Власихин и здесь понял, что на площади говорится, откликнулся:
- Какие нынче пророки? Их вот делали-делали для народу, святых-то, а они взяли да против народу же и пошли!
- Ни святых, ни власти - мужицкий бунт до края! Так, что ли?
- Не так! Народ бунтует - а почему? Не против власти вовсе, а ищет власть, чтобы к ней прислониться. Он спит и видит власть, чтобы она от справедливости происходила и сама для себя закон блюла... Ведь как мы сами с собою управимся? Как в самих себя верить будем, долго ли? В себя и ни в кого больше верить - отчаянность страшная! Покуда не погрешил, не обидел, как младенец свят - это просто. Они потому, младенцы-то, ни бога, ни власти не знают, что сами святы. А вот в себя в несправедливого верить, беззаконием закон устанавливать - это как? Своим собственным умом каждый час, каждый день, и ничьим больше?

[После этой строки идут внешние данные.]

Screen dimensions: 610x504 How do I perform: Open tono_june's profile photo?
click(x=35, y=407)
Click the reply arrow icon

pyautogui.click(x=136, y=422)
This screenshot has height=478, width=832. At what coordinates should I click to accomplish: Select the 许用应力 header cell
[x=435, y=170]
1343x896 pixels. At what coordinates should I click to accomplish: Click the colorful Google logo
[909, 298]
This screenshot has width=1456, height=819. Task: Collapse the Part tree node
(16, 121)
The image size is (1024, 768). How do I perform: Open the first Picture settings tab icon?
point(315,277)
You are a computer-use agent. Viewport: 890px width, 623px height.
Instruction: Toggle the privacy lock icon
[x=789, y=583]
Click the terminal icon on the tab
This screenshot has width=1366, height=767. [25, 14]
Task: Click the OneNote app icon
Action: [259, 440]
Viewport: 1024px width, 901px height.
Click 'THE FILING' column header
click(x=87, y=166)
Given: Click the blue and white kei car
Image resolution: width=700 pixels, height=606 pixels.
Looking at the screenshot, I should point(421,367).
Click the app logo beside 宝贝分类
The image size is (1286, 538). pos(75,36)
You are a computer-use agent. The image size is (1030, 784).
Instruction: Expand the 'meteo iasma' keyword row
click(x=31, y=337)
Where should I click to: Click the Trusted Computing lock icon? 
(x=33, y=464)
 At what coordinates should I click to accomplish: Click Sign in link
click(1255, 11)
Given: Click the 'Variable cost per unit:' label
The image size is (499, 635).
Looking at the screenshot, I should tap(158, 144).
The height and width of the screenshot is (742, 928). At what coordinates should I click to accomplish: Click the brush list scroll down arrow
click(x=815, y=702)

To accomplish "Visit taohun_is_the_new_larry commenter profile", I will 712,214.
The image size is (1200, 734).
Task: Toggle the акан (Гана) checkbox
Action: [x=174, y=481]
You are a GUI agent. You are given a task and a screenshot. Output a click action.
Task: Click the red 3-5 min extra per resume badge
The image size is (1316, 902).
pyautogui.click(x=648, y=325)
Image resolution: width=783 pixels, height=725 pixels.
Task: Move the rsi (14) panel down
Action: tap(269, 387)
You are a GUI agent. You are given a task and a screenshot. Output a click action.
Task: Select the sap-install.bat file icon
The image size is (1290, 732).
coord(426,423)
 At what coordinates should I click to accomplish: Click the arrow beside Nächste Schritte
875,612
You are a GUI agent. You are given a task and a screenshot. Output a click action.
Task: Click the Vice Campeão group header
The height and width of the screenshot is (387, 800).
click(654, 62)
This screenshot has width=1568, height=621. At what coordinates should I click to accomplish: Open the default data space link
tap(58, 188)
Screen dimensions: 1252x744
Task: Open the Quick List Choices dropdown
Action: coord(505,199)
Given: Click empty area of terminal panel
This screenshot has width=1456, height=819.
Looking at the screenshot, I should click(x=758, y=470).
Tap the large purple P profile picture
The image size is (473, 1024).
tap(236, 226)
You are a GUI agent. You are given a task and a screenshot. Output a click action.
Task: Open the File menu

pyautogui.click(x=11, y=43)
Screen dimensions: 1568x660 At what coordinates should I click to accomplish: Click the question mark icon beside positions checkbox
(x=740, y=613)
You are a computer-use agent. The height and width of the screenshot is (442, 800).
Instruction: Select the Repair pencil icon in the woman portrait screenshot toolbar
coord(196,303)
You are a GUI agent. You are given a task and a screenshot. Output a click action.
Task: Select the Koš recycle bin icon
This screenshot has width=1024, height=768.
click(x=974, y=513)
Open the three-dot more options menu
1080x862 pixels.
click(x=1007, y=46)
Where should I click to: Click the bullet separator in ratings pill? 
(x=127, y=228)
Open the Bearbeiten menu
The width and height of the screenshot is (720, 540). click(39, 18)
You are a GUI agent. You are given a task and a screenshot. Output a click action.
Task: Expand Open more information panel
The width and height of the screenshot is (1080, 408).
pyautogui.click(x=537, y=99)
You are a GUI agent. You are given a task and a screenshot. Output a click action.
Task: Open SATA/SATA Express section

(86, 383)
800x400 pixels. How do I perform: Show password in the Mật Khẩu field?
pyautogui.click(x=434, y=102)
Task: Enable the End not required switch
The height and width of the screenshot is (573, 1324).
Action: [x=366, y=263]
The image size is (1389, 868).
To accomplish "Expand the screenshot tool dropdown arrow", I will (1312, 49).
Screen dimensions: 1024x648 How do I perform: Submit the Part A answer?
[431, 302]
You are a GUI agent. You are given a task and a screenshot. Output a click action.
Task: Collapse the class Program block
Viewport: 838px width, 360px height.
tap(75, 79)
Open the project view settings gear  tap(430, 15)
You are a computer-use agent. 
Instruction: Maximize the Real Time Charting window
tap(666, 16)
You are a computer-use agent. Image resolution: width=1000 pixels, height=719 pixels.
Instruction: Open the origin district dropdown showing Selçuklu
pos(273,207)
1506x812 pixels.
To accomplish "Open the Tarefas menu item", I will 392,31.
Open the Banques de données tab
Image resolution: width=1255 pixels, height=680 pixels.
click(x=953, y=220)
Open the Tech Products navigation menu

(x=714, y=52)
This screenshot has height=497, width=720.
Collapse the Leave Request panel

- Мужики! Народ! Он - контра или кто?
Вскочил с места Лука Довгаль Станционный и, не обращая внимания на председателя, прокричал:
- Скажи, подсудимый, а рабочего ты признаешь? Есть для тебя святой лозунг: "Пролетарии всех стран, соединяйтесь!" - или нет? Не существует он для тебя?
- Для меня нету его.
- Тогда объясни, почему нету?
- А что городской тот рабочий? Не хозяин он на земле. Он - как тот сапожник: настоящему пахарю сапоги изладить, и все! Что ему прикажут, то и сработает. Работает, а работы не видит. Сделал гайку, куда она пошла, зачем и кому - у его капли заботы нету, хотя ты выкинь ее в отхожее место - абы уплачено было. Он какую хошь вредность фабричную сделает - отраву, газов, чтобы людей на фронте, ровно мышев, травить - ему все одно. Лишь бы жалованье шло. У меня труд - он не выдуманный, он с человеком вместе рожденный. Ты не плати мне вовсе, я все одно буду сеять, хотя бы для себя, когда не для продажи. Это - труд сущий. Труд, а не нанятая работа! А у него какой это труд? Служба, а не труд! Он свободу от капиталиста провозглашает, кричит, будто свободу несет! Какую свободу? А кто его, капиталиста, произвел? Крестьянин или кто? Он же, рабочий, его и произвел своей службой, вовсе не я, мужик! Это не от меня, от его пошло, что все продается и покупается - все! Он - нужон, рабочий. Без его нельзя. Понятно. Но почто его надо плодить по земле без конца и краю?